___ MATERIAL SHOWN ___

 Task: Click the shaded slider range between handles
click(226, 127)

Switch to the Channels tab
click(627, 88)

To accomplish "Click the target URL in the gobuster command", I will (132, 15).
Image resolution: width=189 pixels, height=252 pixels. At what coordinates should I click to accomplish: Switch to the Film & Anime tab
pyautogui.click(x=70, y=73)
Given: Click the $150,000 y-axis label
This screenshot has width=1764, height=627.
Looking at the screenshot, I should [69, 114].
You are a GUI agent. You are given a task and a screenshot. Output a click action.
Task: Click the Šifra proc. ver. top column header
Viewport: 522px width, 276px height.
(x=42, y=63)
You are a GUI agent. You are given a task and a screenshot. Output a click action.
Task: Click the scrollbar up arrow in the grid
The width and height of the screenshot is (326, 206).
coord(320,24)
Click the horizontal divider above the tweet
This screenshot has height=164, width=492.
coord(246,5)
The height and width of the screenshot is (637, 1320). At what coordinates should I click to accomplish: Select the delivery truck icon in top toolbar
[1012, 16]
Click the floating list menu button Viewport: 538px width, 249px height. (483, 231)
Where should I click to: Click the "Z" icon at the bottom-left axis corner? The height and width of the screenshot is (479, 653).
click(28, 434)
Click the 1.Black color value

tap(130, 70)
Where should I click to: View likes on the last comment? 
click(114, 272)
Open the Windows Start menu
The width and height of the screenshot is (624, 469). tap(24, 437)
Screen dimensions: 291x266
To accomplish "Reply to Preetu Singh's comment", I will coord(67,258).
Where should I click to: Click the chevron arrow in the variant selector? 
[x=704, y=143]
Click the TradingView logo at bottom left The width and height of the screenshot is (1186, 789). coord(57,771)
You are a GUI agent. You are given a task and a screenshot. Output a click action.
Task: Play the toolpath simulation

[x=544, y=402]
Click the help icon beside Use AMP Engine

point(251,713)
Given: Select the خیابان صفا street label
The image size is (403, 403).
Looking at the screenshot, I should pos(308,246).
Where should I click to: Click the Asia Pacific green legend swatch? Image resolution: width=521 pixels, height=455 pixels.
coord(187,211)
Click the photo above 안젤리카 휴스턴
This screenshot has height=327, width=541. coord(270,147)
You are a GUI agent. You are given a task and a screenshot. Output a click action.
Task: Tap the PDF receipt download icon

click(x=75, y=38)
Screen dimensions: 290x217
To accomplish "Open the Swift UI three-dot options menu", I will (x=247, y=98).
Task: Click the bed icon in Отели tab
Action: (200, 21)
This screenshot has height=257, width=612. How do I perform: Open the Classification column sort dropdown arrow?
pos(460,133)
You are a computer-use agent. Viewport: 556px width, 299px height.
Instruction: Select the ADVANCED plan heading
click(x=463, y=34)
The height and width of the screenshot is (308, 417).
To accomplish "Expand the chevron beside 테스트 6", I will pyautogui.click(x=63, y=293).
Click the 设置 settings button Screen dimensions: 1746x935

___

*WORK ORDER*
All of the entries above must be output word for word.

*OUTPUT OF THE EXERCISE*
 Task: Click the shaded slider range between handles
click(226, 127)

Switch to the Channels tab
click(627, 88)

To accomplish "Click the target URL in the gobuster command", I will (132, 15).
Image resolution: width=189 pixels, height=252 pixels. At what coordinates should I click to accomplish: Switch to the Film & Anime tab
pyautogui.click(x=70, y=73)
Given: Click the $150,000 y-axis label
This screenshot has width=1764, height=627.
Looking at the screenshot, I should [69, 114].
You are a GUI agent. You are given a task and a screenshot. Output a click action.
Task: Click the Šifra proc. ver. top column header
Viewport: 522px width, 276px height.
(x=42, y=63)
You are a GUI agent. You are given a task and a screenshot. Output a click action.
Task: Click the scrollbar up arrow in the grid
The width and height of the screenshot is (326, 206).
coord(320,24)
Click the horizontal divider above the tweet
This screenshot has height=164, width=492.
coord(246,5)
The height and width of the screenshot is (637, 1320). At what coordinates should I click to accomplish: Select the delivery truck icon in top toolbar
[1012, 16]
Click the floating list menu button Viewport: 538px width, 249px height. (483, 231)
Where should I click to: Click the "Z" icon at the bottom-left axis corner? The height and width of the screenshot is (479, 653).
click(28, 434)
Click the 1.Black color value

tap(130, 70)
Where should I click to: View likes on the last comment? 
click(114, 272)
Open the Windows Start menu
The width and height of the screenshot is (624, 469). tap(24, 437)
Screen dimensions: 291x266
To accomplish "Reply to Preetu Singh's comment", I will coord(67,258).
Where should I click to: Click the chevron arrow in the variant selector? 
[x=704, y=143]
Click the TradingView logo at bottom left The width and height of the screenshot is (1186, 789). coord(57,771)
You are a GUI agent. You are given a task and a screenshot. Output a click action.
Task: Play the toolpath simulation

[x=544, y=402]
Click the help icon beside Use AMP Engine

point(251,713)
Given: Select the خیابان صفا street label
The image size is (403, 403).
Looking at the screenshot, I should pos(308,246).
Where should I click to: Click the Asia Pacific green legend swatch? Image resolution: width=521 pixels, height=455 pixels.
coord(187,211)
Click the photo above 안젤리카 휴스턴
This screenshot has height=327, width=541. coord(270,147)
You are a GUI agent. You are given a task and a screenshot. Output a click action.
Task: Tap the PDF receipt download icon

click(x=75, y=38)
Screen dimensions: 290x217
To accomplish "Open the Swift UI three-dot options menu", I will (x=247, y=98).
Task: Click the bed icon in Отели tab
Action: (200, 21)
This screenshot has height=257, width=612. How do I perform: Open the Classification column sort dropdown arrow?
pos(460,133)
You are a computer-use agent. Viewport: 556px width, 299px height.
Instruction: Select the ADVANCED plan heading
click(x=463, y=34)
The height and width of the screenshot is (308, 417).
To accomplish "Expand the chevron beside 테스트 6", I will pyautogui.click(x=63, y=293).
Click the 设置 settings button Screen dimensions: 1746x935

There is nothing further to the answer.